What keeps me up at night is the fear that America has lost its ability to think about the long-term, or even the medium term, and to make the hard and courageous investments we need to ensure that those whose lives are disrupted by change aren’t left in the dust. Smart people are thinking about how the private sector can combat the scourge of short-termism that leads many CEOs to sacrifice long-term growth for short-term gains, but we’re not talking enough about how this failure of discipline and imagination is crippling the public sector.

This short-termism is affecting all aspects of public life, but it is particularly dangerous when it comes to technological disruption, the pace of which is accelerating not decelerating. I certainly don’t pretend to have all the answers to this complex challenge, but here are some things I know we must explore to address the quickening pace of technological “progress”:

First, we desperately need leaders who understand technology, talk about it fluently, and are open to new ideas. The majority of our elected officials are luddites when it comes to technology. Some wear their lack of tech knowledge as a badge of honor. If our leaders don’t understand the scope of the challenges and opportunities we face, they stand no chance of developing the policy solutions we need.
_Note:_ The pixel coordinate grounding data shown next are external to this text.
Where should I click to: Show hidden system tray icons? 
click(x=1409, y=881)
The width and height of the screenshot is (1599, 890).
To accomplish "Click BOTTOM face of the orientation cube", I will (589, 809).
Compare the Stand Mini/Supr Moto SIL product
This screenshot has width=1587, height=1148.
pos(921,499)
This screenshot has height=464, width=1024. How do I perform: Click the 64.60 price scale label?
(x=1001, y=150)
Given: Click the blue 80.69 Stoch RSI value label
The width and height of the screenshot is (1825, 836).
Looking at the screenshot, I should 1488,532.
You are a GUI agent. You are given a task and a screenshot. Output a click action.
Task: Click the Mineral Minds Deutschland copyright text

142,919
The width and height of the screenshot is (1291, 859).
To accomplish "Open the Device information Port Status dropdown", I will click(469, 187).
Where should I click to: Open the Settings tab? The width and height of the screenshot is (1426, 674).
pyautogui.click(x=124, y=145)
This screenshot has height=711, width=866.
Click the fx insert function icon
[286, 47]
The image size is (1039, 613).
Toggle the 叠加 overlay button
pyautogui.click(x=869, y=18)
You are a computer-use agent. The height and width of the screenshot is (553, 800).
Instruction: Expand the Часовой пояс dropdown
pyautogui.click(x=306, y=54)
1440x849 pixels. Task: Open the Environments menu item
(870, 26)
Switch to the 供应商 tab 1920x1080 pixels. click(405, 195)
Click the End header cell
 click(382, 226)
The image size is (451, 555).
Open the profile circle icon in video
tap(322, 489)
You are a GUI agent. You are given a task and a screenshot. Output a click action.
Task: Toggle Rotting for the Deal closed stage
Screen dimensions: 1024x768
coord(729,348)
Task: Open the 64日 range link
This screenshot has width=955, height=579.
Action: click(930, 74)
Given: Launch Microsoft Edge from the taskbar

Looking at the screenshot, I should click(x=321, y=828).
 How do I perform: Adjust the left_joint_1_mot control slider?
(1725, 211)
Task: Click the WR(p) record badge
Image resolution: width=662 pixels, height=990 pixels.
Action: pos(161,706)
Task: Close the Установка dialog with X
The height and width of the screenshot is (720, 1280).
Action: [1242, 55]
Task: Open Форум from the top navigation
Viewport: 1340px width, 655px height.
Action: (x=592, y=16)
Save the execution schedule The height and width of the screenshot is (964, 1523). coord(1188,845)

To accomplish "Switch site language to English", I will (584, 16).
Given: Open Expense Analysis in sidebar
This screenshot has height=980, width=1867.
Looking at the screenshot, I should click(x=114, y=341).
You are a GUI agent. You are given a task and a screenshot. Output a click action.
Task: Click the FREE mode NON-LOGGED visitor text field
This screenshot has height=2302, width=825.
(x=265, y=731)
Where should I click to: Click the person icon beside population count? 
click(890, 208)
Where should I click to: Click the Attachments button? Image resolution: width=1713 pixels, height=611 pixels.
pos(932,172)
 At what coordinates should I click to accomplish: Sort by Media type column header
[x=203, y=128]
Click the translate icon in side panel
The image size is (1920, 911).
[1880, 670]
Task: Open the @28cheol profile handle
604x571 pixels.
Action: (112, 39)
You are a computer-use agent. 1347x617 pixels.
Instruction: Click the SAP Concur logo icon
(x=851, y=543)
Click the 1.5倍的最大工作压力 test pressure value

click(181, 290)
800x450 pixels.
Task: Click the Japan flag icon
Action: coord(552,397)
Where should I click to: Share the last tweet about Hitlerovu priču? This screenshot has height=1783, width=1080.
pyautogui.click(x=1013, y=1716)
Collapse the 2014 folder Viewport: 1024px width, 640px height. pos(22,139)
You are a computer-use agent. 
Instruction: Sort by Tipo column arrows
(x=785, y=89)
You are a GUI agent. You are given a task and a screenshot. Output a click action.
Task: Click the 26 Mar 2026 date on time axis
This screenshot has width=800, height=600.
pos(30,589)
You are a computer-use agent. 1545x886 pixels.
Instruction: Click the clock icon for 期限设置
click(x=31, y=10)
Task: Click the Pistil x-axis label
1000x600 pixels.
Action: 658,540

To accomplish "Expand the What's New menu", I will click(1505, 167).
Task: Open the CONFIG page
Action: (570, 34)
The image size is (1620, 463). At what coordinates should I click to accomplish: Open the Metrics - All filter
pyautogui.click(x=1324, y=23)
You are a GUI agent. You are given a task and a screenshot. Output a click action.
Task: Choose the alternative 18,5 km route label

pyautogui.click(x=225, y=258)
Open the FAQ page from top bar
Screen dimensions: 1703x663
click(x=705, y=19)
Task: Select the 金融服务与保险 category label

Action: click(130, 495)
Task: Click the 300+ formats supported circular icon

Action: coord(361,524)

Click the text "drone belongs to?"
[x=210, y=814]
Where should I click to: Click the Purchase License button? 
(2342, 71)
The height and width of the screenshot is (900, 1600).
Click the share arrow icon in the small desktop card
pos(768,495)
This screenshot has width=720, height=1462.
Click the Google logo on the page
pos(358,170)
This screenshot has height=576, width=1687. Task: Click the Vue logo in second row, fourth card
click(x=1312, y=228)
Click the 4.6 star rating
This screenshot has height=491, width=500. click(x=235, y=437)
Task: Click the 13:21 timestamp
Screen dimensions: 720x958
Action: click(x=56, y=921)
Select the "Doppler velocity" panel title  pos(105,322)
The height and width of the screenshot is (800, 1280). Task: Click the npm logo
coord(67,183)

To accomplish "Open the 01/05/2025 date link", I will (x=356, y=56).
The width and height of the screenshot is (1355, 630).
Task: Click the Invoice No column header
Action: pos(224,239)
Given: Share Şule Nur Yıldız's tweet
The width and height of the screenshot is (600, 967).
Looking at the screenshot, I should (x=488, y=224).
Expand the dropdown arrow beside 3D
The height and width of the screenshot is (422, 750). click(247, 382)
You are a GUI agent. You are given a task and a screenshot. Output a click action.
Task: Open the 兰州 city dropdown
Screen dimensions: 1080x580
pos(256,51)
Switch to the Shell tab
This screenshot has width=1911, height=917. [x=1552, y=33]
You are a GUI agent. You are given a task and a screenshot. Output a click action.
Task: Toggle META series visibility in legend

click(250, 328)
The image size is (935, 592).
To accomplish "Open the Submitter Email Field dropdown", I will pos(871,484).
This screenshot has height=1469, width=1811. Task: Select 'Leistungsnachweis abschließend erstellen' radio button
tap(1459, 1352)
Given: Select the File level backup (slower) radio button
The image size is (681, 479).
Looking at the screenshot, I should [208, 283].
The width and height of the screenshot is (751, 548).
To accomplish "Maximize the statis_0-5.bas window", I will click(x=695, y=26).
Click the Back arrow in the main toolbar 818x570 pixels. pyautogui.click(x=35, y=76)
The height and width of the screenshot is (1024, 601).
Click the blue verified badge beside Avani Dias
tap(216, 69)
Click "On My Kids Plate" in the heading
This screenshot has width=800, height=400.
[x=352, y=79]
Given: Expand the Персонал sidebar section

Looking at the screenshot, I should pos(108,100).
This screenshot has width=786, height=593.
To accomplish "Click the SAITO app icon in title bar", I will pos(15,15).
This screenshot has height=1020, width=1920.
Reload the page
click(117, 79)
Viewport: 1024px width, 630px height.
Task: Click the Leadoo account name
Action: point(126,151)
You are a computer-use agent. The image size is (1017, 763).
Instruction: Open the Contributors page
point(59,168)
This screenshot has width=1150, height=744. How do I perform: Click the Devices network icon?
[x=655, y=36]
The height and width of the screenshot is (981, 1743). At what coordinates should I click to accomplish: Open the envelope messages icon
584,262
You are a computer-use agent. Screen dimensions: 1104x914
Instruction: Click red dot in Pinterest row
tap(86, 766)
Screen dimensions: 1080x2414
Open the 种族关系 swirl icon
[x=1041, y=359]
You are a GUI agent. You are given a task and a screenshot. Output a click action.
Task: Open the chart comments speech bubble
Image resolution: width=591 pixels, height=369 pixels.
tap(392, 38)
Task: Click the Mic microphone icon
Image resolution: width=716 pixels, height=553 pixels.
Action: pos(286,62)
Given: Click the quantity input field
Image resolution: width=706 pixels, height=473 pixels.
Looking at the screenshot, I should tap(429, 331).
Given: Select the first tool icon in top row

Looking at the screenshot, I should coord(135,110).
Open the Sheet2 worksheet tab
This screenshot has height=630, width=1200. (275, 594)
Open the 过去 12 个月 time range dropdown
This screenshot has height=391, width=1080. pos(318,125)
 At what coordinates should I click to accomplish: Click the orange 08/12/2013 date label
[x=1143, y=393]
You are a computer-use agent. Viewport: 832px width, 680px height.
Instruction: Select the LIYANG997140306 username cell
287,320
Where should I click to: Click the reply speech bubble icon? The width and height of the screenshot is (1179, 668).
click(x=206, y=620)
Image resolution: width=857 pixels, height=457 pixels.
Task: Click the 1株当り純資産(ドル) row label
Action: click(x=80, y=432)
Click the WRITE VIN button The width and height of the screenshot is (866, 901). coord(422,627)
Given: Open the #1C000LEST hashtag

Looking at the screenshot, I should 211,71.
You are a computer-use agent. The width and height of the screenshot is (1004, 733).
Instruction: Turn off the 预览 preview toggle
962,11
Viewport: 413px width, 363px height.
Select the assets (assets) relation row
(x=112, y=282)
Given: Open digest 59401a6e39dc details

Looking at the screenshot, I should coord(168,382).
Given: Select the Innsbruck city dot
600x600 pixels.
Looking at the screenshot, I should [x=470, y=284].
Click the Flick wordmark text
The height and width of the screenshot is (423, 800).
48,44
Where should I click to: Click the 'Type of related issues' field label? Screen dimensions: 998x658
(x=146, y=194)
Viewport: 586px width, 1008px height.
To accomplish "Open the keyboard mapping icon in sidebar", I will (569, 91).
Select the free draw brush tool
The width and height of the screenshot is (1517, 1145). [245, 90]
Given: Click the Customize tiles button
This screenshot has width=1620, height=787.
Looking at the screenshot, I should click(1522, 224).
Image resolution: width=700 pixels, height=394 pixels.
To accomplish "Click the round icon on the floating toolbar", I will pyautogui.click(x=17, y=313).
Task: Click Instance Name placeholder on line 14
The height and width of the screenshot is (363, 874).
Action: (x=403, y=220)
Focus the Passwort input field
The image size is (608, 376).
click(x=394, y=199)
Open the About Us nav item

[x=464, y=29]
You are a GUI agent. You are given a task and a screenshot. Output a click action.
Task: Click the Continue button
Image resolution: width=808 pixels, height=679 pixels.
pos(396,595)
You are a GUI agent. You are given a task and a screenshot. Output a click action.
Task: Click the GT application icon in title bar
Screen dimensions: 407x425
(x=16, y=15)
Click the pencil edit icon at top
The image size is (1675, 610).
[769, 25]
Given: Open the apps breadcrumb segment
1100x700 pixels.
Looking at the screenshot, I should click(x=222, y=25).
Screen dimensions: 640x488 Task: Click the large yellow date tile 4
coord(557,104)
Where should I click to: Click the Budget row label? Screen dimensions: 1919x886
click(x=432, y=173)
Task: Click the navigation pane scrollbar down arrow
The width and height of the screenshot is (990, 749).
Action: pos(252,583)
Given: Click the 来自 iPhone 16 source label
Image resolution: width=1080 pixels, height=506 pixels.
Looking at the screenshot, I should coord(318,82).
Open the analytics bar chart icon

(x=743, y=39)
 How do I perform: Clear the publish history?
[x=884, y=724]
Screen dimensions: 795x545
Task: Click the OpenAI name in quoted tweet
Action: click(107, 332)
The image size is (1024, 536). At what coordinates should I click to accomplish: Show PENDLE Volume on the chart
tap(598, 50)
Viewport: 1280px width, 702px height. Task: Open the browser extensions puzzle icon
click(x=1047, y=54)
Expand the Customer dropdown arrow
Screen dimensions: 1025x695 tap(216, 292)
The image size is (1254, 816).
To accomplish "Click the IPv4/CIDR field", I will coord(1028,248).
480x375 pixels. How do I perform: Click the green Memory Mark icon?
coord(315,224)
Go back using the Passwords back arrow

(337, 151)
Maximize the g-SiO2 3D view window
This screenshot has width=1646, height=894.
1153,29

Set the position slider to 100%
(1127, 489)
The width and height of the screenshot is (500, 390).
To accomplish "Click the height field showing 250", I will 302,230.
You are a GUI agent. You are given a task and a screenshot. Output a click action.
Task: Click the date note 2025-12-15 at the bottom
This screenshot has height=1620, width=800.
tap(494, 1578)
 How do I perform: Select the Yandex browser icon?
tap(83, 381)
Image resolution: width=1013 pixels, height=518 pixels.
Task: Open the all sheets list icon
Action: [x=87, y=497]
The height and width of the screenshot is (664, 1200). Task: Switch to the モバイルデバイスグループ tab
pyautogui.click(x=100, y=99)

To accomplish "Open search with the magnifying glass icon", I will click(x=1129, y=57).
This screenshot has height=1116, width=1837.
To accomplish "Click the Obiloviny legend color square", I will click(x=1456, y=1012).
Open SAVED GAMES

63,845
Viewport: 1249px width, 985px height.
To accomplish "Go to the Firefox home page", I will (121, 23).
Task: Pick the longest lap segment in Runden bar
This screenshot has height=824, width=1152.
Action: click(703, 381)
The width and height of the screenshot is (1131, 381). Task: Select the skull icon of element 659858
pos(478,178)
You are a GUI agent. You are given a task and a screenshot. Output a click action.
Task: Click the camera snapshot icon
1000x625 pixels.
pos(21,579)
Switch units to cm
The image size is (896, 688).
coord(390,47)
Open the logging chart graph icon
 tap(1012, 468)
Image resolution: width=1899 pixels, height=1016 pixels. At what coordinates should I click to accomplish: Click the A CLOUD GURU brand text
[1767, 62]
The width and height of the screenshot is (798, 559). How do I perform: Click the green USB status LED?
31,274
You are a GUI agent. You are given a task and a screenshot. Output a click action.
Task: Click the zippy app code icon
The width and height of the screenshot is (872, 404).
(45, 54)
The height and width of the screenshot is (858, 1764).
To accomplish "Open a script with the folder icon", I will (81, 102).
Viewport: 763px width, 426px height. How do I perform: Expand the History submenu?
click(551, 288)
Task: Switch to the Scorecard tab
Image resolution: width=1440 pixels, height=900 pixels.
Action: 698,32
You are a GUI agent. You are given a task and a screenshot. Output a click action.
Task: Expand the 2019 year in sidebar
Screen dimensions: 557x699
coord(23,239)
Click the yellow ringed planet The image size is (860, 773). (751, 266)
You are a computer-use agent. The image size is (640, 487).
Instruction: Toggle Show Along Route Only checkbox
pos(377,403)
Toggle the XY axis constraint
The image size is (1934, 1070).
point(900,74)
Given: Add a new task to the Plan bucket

Second, a big part of the answer will come from fundamentally restructuring the way we think about education. We can’t continue to think it’s sufficient for students to attend school once at the beginning of their life just to learn the basic math, writing, and reading skills necessary to find a job that they will hold for the rest of their life. The world is changing too quickly. Children in school today will likely have 3-4 careers over the course of their life. Education and skills training must be a life-long endeavor. Why hasn’t computer programming worked its way into the base curriculum of school at every level? Vocational education has been a loaded term in America for far too long, but the premise of connecting education with real-life skills is essential throughout their life. Let’s talk about bringing back apprenticeships whereby employees simultaneously earn a paycheck and learn the skills necessary to progress beyond their current level of employment. We can also take inspiration from Denmark, which spends 20 times the amount per capita we spend in the United States on worker training and helping unemployed workers back into the workforce.

Third, we should use tax policy to incentivize job creation in rural and small town America. But at the same time, we must also develop programs that help move people to where the jobs are.

Fourth, we need to invest in our cities, which are the factories of the knowledge economy: places where people from all walks of life exchange ideas and experiences and through those interactions develop the advances which power our world economy forward. Companies are choosing to return to cities, where agglomeration economies occur and, as a result, industry-leading clusters to develop. We must invest more into these engines of our economy and support infrastructure upgrades and smart growth policies.

There are solutions to the challenges we face, staggering though they may seem. The nation that settled the West, put a man on the moon and invented the silicon chip can achieve just about anything we put our minds to– but the key is that we can’t lose focus on the long game.